**Short exercise**
Copy the lines from the start down through the line containing "Action: [78, 36]", substituting "Close" for "Cancel" and changing nothing else.

┏━━

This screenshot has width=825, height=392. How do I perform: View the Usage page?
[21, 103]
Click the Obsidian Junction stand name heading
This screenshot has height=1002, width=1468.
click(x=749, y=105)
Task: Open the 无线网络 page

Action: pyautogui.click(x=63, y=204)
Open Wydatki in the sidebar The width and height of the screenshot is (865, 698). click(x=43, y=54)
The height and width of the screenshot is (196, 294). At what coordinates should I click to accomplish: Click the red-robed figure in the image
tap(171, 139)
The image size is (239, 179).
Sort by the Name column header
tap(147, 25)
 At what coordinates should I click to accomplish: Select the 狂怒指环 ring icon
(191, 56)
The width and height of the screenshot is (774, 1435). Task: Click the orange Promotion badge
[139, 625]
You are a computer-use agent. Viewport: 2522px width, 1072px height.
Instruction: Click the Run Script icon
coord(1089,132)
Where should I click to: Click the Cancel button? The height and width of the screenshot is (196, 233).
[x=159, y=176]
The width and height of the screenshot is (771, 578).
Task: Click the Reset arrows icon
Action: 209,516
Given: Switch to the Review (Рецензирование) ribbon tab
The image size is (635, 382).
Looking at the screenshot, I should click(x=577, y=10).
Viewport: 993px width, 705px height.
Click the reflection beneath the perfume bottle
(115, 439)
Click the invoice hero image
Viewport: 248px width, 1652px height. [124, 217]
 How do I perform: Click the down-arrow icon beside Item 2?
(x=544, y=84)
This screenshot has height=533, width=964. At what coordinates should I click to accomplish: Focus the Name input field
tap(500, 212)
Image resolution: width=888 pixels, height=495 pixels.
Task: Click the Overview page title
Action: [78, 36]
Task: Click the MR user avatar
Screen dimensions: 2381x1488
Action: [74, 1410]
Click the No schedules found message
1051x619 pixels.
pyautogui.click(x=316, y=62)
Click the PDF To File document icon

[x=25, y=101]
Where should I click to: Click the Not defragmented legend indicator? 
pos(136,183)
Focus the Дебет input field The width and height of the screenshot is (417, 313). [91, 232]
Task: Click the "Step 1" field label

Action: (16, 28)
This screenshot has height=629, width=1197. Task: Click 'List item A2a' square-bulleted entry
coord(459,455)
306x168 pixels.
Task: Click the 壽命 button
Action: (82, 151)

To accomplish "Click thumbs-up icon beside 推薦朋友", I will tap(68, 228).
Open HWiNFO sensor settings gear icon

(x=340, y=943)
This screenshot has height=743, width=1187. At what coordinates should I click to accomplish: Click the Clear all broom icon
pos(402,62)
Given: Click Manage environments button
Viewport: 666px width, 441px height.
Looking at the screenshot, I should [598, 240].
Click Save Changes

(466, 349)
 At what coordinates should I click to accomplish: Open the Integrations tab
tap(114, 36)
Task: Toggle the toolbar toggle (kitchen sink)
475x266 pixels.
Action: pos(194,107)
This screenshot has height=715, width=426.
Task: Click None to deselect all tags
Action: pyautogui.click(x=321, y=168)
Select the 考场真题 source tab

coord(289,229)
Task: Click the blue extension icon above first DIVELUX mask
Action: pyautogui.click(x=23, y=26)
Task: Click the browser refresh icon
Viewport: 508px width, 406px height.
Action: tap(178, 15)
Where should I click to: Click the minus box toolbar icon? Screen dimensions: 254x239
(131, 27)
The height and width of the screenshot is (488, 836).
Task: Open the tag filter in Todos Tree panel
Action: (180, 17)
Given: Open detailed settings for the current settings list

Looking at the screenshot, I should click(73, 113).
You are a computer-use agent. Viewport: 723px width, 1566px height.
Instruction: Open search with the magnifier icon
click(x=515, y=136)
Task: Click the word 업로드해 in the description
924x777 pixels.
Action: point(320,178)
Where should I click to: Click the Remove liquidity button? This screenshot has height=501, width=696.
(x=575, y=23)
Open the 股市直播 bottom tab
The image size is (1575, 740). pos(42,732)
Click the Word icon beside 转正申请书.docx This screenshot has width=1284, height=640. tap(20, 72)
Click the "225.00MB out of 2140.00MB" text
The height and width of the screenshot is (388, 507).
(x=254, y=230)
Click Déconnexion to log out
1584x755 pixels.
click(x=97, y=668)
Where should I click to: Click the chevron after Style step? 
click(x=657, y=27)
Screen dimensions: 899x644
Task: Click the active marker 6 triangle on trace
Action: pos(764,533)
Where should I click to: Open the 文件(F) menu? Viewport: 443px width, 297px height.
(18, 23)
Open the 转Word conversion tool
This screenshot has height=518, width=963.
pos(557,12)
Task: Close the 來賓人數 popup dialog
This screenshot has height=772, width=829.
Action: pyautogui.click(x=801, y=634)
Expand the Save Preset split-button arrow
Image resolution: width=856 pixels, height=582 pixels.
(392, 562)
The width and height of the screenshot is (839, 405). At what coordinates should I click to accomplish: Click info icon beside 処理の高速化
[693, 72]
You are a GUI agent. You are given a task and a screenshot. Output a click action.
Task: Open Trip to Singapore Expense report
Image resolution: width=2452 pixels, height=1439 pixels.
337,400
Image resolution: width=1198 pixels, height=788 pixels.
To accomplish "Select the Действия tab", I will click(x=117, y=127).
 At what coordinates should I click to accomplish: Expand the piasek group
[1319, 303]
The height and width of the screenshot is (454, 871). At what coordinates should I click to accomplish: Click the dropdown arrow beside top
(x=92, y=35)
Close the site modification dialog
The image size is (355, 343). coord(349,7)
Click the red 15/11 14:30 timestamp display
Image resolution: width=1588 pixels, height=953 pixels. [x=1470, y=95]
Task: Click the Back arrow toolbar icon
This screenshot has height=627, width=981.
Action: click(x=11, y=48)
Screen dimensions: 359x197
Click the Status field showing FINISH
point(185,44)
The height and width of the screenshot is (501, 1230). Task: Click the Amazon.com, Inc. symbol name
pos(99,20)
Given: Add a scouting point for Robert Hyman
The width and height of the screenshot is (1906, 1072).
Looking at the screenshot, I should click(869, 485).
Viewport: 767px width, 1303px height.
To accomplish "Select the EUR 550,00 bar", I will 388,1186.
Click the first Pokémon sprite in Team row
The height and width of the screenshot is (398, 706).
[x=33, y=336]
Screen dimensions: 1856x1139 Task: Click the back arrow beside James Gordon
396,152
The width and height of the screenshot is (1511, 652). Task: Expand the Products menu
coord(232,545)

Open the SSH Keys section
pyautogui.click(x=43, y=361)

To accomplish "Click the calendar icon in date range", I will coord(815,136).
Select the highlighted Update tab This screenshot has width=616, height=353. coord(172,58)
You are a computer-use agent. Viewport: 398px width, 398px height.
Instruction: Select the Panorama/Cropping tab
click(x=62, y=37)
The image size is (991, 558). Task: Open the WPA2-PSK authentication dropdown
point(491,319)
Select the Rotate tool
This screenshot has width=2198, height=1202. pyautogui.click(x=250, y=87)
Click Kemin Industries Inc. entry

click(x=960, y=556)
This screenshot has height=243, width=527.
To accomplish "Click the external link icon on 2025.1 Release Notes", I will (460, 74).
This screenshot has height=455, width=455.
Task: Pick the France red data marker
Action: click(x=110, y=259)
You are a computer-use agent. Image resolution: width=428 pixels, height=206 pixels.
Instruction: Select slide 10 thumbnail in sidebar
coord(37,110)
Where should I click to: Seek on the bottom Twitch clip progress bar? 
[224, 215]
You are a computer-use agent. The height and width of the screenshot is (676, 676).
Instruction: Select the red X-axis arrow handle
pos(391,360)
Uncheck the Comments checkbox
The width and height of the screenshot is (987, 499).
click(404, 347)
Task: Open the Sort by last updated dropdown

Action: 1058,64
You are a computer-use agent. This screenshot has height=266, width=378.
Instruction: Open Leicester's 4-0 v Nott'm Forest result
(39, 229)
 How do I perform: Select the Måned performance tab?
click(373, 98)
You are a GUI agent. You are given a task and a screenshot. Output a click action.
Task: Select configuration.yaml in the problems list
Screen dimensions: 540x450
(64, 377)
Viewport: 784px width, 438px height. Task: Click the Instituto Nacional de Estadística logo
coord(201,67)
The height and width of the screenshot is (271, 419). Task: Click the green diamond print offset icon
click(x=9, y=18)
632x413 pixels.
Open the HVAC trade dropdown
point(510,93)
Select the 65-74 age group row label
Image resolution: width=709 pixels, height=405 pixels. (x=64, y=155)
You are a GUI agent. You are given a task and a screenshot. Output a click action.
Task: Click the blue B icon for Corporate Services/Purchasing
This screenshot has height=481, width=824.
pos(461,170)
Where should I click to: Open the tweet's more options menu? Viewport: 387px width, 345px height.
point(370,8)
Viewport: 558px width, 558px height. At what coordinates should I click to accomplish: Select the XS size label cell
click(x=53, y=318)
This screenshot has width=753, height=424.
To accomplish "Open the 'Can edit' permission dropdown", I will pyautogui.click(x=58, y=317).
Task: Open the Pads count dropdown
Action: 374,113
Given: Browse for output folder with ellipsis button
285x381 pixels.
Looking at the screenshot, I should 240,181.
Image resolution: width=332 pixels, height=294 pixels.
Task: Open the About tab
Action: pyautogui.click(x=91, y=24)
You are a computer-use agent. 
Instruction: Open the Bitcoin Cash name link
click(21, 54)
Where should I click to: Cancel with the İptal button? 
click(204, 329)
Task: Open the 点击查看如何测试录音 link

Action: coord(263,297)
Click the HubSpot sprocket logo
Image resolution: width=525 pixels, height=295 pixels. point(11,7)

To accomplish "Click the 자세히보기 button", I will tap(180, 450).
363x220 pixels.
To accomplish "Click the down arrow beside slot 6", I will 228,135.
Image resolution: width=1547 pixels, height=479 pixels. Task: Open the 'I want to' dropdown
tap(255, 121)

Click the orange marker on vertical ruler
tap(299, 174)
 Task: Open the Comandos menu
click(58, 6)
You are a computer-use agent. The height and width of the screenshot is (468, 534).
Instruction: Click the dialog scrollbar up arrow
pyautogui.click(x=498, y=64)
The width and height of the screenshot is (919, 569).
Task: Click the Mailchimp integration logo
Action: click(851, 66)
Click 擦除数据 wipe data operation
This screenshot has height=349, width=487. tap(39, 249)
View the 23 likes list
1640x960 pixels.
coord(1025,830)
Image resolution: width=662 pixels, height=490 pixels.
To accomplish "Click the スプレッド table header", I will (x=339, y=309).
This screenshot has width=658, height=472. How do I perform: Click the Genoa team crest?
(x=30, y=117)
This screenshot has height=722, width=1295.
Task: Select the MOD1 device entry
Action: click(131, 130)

┗━━

**Output below**
This screenshot has width=825, height=392. How do I perform: View the Usage page?
[21, 103]
Click the Obsidian Junction stand name heading
This screenshot has height=1002, width=1468.
click(x=749, y=105)
Task: Open the 无线网络 page

Action: pyautogui.click(x=63, y=204)
Open Wydatki in the sidebar The width and height of the screenshot is (865, 698). click(x=43, y=54)
The height and width of the screenshot is (196, 294). At what coordinates should I click to accomplish: Click the red-robed figure in the image
tap(171, 139)
The image size is (239, 179).
Sort by the Name column header
tap(147, 25)
 At what coordinates should I click to accomplish: Select the 狂怒指环 ring icon
(191, 56)
The width and height of the screenshot is (774, 1435). Task: Click the orange Promotion badge
[139, 625]
You are a computer-use agent. Viewport: 2522px width, 1072px height.
Instruction: Click the Run Script icon
coord(1089,132)
Where should I click to: Click the Close button? The height and width of the screenshot is (196, 233).
[x=159, y=176]
The width and height of the screenshot is (771, 578).
Task: Click the Reset arrows icon
Action: 209,516
Given: Switch to the Review (Рецензирование) ribbon tab
The image size is (635, 382).
Looking at the screenshot, I should click(x=577, y=10).
Viewport: 993px width, 705px height.
Click the reflection beneath the perfume bottle
(115, 439)
Click the invoice hero image
Viewport: 248px width, 1652px height. [124, 217]
 How do I perform: Click the down-arrow icon beside Item 2?
(x=544, y=84)
This screenshot has height=533, width=964. At what coordinates should I click to accomplish: Focus the Name input field
tap(500, 212)
Image resolution: width=888 pixels, height=495 pixels.
Task: Click the Overview page title
Action: [78, 36]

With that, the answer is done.